Former German Chancellor Gerhard Schroeder is suing the country’s parliament in an attempt to restore the special privileges he was stripped of in May, according to his lawyer.
The 78-year-old is asking for a parliamentary office to be returned to him in the lawsuit filed at Berlin’s Administrative Court, his lawyer in Hannover Michael Nagel told the DPA news agency on Friday.
A budget committee of the German parliament ruled in May that Schroeder, long the subject of fierce criticism in Germany for his ties to Russia, should give up his right to a post in the Bundestag, although he should continue to receive the your pension and security detail.
The former chancellor’s legal team argues that the Bundestag budget committee’s decision to cut funding for Schroeder’s parliamentary office and liquidate it was illegal, according to a statement from the office obtained by DPA.
Retired chancellor Gerhard Schroeder is said to no longer carry out so-called ‘remaining official duties’. However, it does not specify at all what the ‘other official functions’ are, how to determine whether they are exercised or not and, moreover, what procedure must be followed in this regard,” the statement said.
Involvement with Russia
The former chancellor, who served from 1998 to 2005, has been criticized for years for his involvement with Russian state-owned companies and is considered a close personal friend of Russian President Vladimir Putin.
Pressure on Schroeder to distance himself from Putin increased after Russia’s full-scale invasion of neighboring Ukraine.
In May, Schroeder finally announced that he was leaving the supervisory board of Russian energy giant Rosneft.
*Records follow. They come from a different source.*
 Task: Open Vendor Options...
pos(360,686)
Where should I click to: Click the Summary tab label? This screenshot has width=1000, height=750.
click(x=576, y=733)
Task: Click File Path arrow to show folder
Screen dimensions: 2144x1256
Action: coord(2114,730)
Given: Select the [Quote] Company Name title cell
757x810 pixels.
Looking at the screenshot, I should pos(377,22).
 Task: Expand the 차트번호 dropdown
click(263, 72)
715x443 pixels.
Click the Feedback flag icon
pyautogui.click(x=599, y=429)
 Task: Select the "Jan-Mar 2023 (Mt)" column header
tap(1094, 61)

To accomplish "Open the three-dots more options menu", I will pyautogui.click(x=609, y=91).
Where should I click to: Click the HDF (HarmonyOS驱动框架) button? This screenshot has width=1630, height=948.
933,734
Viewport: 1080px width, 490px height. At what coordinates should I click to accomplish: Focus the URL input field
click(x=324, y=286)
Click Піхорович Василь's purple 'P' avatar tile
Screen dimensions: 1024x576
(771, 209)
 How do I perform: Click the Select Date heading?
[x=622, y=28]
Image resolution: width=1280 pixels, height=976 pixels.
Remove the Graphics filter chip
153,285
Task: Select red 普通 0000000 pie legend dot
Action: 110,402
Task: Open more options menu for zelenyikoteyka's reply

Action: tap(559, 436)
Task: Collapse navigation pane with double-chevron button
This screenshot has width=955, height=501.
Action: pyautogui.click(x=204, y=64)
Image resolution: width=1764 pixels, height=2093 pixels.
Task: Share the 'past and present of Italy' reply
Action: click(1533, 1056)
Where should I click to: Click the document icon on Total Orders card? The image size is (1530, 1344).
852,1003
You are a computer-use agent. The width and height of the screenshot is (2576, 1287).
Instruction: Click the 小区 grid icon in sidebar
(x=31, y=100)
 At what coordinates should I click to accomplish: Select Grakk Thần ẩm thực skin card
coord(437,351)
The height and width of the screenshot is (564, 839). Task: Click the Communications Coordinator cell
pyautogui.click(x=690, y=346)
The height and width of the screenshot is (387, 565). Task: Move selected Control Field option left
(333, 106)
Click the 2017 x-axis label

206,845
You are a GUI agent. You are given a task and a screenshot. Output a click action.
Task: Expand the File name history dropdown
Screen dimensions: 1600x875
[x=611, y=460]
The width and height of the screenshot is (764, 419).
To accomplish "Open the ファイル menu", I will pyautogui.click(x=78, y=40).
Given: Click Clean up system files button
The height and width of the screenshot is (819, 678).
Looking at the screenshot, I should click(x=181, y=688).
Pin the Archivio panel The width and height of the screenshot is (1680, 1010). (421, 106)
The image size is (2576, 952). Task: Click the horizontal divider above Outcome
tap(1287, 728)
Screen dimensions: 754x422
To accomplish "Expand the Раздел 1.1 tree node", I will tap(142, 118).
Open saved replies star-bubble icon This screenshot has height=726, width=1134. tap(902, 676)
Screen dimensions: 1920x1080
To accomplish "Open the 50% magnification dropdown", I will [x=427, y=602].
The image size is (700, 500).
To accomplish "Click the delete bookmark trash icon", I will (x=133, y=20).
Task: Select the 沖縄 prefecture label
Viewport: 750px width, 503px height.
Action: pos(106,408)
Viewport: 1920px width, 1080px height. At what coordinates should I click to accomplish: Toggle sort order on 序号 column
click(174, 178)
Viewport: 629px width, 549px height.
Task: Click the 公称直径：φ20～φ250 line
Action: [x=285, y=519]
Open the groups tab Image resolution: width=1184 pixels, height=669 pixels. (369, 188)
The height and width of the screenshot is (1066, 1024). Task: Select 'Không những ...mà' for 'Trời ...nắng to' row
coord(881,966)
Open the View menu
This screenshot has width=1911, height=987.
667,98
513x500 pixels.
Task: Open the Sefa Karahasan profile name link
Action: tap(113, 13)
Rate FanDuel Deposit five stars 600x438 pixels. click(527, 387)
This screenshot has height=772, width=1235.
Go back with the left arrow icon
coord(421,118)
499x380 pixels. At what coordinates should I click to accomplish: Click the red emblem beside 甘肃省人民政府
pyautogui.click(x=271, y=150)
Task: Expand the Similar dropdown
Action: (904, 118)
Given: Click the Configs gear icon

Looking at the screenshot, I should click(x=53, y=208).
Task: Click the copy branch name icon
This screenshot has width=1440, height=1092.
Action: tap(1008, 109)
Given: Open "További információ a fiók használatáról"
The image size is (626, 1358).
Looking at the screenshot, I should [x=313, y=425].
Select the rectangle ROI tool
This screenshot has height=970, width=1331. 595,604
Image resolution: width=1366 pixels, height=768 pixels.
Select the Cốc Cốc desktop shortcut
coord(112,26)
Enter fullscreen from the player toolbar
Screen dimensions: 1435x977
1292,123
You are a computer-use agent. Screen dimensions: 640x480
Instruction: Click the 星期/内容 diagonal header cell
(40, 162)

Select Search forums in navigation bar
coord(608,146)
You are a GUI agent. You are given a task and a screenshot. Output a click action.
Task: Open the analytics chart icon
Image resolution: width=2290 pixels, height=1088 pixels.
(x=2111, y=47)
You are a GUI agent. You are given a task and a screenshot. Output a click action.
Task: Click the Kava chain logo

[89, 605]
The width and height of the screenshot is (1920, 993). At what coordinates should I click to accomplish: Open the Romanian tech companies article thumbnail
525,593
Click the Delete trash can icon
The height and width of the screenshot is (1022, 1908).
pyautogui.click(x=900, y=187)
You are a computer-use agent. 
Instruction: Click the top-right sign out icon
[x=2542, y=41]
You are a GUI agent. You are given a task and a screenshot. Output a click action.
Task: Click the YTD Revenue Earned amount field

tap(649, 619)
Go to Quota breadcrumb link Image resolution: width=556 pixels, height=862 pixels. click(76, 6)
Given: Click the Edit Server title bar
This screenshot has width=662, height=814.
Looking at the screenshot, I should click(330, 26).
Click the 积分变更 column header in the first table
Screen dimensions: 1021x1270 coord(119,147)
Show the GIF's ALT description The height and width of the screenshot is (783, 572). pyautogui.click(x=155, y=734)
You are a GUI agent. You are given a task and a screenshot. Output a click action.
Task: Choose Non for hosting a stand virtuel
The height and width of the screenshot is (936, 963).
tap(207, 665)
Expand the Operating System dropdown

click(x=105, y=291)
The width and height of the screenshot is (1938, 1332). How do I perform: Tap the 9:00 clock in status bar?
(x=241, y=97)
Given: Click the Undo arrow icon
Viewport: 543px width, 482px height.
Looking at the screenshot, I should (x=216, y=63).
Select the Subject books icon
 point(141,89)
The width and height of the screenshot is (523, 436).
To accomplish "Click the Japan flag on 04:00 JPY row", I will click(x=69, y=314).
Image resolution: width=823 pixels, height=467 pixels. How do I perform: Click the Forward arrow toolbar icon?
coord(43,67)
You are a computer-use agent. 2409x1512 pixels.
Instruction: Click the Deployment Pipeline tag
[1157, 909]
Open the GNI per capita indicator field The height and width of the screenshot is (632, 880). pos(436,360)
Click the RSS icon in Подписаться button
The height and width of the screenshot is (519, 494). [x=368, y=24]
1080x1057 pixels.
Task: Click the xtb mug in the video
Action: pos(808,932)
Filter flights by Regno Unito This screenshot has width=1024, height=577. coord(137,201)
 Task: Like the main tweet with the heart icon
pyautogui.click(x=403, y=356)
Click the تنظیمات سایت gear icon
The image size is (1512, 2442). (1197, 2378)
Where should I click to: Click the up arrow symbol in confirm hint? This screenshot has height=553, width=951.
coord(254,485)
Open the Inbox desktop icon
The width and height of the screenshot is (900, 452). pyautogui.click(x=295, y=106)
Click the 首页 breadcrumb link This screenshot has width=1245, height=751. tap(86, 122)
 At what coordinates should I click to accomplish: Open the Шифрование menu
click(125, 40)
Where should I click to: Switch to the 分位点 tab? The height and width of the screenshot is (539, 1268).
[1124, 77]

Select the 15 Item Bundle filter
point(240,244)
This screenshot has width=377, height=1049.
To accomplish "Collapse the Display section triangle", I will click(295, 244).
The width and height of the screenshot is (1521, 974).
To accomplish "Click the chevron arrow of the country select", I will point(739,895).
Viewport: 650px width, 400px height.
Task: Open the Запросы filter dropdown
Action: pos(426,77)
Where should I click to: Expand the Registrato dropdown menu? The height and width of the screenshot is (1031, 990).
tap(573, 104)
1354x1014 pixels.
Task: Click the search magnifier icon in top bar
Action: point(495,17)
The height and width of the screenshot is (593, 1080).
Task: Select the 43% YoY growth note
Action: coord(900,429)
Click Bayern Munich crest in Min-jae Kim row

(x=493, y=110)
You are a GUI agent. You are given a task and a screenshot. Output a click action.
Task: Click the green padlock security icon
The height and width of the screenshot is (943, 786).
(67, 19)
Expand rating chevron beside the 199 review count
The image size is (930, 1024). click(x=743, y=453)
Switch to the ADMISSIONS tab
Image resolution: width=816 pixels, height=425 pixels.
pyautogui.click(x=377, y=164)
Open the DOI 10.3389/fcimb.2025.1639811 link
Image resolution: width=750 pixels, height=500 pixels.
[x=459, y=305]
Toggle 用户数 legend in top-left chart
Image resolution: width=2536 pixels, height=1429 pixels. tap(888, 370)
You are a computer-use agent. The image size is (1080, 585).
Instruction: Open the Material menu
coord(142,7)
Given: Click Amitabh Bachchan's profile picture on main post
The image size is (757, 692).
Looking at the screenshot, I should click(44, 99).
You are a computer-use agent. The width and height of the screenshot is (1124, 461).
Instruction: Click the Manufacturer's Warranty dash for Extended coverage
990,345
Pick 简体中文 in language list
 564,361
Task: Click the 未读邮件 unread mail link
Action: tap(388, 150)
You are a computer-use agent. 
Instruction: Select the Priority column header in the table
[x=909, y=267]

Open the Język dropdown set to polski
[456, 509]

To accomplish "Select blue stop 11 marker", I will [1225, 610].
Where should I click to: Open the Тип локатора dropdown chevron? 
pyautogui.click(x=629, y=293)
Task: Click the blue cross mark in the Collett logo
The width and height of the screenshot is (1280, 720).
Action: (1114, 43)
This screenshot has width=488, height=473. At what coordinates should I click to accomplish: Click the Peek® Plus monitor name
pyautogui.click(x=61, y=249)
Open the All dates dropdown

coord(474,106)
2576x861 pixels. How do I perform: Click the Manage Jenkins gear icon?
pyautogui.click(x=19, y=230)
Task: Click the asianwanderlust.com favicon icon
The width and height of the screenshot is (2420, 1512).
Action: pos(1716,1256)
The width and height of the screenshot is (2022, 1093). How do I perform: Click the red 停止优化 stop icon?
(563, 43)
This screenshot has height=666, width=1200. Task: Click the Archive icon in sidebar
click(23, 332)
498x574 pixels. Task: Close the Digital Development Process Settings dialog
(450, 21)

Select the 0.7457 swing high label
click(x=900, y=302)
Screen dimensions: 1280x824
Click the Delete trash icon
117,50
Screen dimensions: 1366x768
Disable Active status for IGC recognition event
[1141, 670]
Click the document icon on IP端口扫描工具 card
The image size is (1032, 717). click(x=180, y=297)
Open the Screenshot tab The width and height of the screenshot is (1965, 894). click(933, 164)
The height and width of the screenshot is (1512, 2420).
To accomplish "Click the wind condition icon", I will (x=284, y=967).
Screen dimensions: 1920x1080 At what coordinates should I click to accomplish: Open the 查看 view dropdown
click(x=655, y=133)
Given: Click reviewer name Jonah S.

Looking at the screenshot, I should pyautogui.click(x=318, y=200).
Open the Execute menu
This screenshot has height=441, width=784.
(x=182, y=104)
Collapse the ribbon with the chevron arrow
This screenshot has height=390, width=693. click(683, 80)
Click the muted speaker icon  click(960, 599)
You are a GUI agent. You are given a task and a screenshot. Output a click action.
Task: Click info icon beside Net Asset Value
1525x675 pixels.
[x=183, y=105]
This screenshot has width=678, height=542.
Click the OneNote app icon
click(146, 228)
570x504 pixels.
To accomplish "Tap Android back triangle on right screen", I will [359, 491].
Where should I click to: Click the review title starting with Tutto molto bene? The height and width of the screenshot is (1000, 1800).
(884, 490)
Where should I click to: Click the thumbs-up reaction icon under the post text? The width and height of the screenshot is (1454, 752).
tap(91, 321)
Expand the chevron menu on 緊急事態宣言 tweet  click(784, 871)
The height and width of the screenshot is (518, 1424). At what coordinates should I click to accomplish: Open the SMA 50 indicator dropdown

He also turned down a nomination for a position on the supervisory board of Gazprom, another Russian energy giant.
His centre-left SPD party decided on Monday that there were no grounds to expel him from the party after several weeks of deliberation.
The committee in the northern German city of Hanover said Schroeder did not break SPD party rules by dealing with Russian state companies, meaning there is no basis for the ‘expulsion or even a reprimand.